### Prompt
Reproduce every one of the records below verbatim, line for line, without any changes.

### Supplied information
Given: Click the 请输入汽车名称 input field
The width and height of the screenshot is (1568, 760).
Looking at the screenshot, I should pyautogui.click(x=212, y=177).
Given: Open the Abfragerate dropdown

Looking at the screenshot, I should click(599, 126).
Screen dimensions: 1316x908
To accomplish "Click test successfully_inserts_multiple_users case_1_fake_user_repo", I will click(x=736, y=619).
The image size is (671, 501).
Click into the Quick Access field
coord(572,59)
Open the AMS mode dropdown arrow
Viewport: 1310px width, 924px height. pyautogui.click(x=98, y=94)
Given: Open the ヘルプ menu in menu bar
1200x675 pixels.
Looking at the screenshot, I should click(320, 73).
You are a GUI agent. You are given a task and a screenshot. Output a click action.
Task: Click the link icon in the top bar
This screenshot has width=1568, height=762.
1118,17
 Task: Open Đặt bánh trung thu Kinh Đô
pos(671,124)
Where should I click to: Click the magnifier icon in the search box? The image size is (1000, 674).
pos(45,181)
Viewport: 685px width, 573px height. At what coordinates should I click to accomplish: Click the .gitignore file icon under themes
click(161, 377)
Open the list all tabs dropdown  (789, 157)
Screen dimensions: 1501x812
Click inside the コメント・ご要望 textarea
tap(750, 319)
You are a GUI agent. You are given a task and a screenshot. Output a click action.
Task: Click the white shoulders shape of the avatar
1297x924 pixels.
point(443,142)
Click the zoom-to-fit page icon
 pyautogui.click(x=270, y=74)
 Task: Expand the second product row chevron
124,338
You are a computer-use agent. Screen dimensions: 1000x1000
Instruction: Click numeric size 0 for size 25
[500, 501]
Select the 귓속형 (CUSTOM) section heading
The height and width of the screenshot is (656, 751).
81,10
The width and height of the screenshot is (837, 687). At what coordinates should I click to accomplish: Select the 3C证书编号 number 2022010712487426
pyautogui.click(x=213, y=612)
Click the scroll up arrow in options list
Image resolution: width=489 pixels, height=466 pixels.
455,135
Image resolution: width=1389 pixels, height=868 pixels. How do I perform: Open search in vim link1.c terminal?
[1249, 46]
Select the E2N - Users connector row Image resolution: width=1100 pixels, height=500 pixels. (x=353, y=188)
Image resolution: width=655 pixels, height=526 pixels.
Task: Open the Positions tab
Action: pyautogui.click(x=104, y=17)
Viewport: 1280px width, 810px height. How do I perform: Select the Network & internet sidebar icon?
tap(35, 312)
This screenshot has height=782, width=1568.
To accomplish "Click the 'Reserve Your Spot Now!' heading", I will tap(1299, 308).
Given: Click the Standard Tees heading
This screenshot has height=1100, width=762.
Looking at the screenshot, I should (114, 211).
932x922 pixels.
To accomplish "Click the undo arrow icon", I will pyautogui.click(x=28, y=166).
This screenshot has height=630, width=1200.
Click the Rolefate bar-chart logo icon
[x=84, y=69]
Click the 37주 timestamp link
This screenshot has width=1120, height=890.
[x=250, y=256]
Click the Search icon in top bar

### Result
Given: Click the 请输入汽车名称 input field
The width and height of the screenshot is (1568, 760).
Looking at the screenshot, I should pyautogui.click(x=212, y=177).
Given: Open the Abfragerate dropdown

Looking at the screenshot, I should click(599, 126).
Screen dimensions: 1316x908
To accomplish "Click test successfully_inserts_multiple_users case_1_fake_user_repo", I will click(x=736, y=619).
The image size is (671, 501).
Click into the Quick Access field
coord(572,59)
Open the AMS mode dropdown arrow
Viewport: 1310px width, 924px height. pyautogui.click(x=98, y=94)
Given: Open the ヘルプ menu in menu bar
1200x675 pixels.
Looking at the screenshot, I should click(320, 73).
You are a GUI agent. You are given a task and a screenshot. Output a click action.
Task: Click the link icon in the top bar
This screenshot has width=1568, height=762.
1118,17
 Task: Open Đặt bánh trung thu Kinh Đô
pos(671,124)
Where should I click to: Click the magnifier icon in the search box? The image size is (1000, 674).
pos(45,181)
Viewport: 685px width, 573px height. At what coordinates should I click to accomplish: Click the .gitignore file icon under themes
click(161, 377)
Open the list all tabs dropdown  (789, 157)
Screen dimensions: 1501x812
Click inside the コメント・ご要望 textarea
tap(750, 319)
You are a GUI agent. You are given a task and a screenshot. Output a click action.
Task: Click the white shoulders shape of the avatar
1297x924 pixels.
point(443,142)
Click the zoom-to-fit page icon
 pyautogui.click(x=270, y=74)
 Task: Expand the second product row chevron
124,338
You are a computer-use agent. Screen dimensions: 1000x1000
Instruction: Click numeric size 0 for size 25
[500, 501]
Select the 귓속형 (CUSTOM) section heading
The height and width of the screenshot is (656, 751).
81,10
The width and height of the screenshot is (837, 687). At what coordinates should I click to accomplish: Select the 3C证书编号 number 2022010712487426
pyautogui.click(x=213, y=612)
Click the scroll up arrow in options list
Image resolution: width=489 pixels, height=466 pixels.
455,135
Image resolution: width=1389 pixels, height=868 pixels. How do I perform: Open search in vim link1.c terminal?
[1249, 46]
Select the E2N - Users connector row Image resolution: width=1100 pixels, height=500 pixels. (x=353, y=188)
Image resolution: width=655 pixels, height=526 pixels.
Task: Open the Positions tab
Action: pyautogui.click(x=104, y=17)
Viewport: 1280px width, 810px height. How do I perform: Select the Network & internet sidebar icon?
tap(35, 312)
This screenshot has height=782, width=1568.
To accomplish "Click the 'Reserve Your Spot Now!' heading", I will tap(1299, 308).
Given: Click the Standard Tees heading
This screenshot has height=1100, width=762.
Looking at the screenshot, I should (114, 211).
932x922 pixels.
To accomplish "Click the undo arrow icon", I will pyautogui.click(x=28, y=166).
This screenshot has height=630, width=1200.
Click the Rolefate bar-chart logo icon
[x=84, y=69]
Click the 37주 timestamp link
This screenshot has width=1120, height=890.
[x=250, y=256]
Click the Search icon in top bar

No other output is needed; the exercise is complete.